The branches of these old tea trees are at least 30 cm or bigger and the newly sprouted leaves almost twice as large than those from other regions. Each tree provides only 40 to 50 pounds of tea per year.
The Dai ethnic people in Jingmai village are rich in their indigenous knowledge of plants and herbs. Many of these wild tea trees have other species of useful plants and flowers growing on their branches.
Known as “Bai Cha,” white teas are made from newly sprouted buds with a silvery white down that provides a honey texture to the brew.
In making white tea, the buds are heat braised in covered pans or dried in direct sun. As a result there is little or no oxidation of the buds.
Water Temp: 170°F (77°C)
Quality of Water: Best with Spring water
Quantity of Leaf: 2 tsp per 8oz water
Steep Time: 3-4minutes
The young tip bud and first leaf sets used to make this tea are very tender. As such, we recommend using mineral or spring water at a lower temperature (160-180 F) to avoid stewing the leaves and to bring out a more balanced flavor.
This tea is much lighter in weight and requires a little more leaf to make a full flavored cup. Around two level teaspoons per 8 oz of water is a good place to start.
Steeping time can range between 2 to 4 minutes.

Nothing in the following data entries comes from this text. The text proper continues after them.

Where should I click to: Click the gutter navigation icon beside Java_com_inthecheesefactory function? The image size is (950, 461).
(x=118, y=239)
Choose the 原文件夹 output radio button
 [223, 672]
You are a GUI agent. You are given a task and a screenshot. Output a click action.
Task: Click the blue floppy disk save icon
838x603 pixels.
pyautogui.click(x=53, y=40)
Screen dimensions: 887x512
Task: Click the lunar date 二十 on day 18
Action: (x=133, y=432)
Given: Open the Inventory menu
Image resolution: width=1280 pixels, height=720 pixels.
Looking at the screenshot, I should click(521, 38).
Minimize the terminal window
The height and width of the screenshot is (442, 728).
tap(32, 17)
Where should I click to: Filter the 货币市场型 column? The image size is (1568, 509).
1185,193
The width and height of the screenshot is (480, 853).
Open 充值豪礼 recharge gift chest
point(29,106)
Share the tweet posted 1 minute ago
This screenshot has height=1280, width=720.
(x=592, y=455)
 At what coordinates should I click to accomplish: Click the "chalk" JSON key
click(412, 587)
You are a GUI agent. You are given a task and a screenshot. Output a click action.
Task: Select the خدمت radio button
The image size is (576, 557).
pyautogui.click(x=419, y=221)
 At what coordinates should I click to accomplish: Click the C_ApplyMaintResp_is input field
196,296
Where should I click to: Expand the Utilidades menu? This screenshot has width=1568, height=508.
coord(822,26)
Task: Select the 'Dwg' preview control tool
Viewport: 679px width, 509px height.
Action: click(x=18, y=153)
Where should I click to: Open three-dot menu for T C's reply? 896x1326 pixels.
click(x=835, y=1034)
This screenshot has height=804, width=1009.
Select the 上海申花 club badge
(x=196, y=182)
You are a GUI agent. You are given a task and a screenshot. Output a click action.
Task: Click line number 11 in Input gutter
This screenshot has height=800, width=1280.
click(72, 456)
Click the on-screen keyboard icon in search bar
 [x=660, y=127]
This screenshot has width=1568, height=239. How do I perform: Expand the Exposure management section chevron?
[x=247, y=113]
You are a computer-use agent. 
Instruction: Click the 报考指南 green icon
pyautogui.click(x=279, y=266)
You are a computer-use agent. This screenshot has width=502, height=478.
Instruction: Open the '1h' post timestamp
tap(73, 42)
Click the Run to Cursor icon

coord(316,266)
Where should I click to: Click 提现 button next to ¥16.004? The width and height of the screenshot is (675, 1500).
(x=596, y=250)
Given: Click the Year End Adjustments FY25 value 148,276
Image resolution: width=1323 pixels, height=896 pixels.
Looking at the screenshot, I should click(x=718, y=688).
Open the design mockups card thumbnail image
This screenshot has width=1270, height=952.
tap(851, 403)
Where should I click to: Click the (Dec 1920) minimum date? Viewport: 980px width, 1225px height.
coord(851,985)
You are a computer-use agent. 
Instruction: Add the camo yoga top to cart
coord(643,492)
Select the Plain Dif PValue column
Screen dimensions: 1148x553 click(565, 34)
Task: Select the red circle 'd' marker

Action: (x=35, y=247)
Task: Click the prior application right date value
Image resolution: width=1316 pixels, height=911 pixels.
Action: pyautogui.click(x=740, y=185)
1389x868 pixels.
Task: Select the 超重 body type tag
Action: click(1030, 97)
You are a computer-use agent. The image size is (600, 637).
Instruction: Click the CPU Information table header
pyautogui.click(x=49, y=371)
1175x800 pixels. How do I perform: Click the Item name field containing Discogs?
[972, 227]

Although the amount of re-infusions possible can vary to taste, the above guidelines usually provide 2 to 3.
As a general rule of thumb, the longer the steeping time and/or the higher the water temperature, the less leaf needed and fewer re-infusions possible.
Although white teas can be brewed in any vessel, teapots and gaiwans made from porcelain, glass, delicate ceramics, and other materials that release heat quickly work best. If you wish to use a yixing, cast iron, or any vessel made from a heavy material, it is a good idea to tilt open or remove the lid so that some heat is released and the leaf is not stewed.
Traditionally, white teas are enjoyed from porcelain gaiwans. Not only does a gaiwan make it easy to stir the leaf and control the temperature, but also to view the leaf as it is steeping, an important aesthetic in drinking these beautiful teas.
Another common method for brewing and drinking white teas is to just place a few of the leaves in a clear glass, add heated water, and wait for the leaf to infuse and submerge. The beverage can then be enjoyed directly with the leaves and more water added as needed.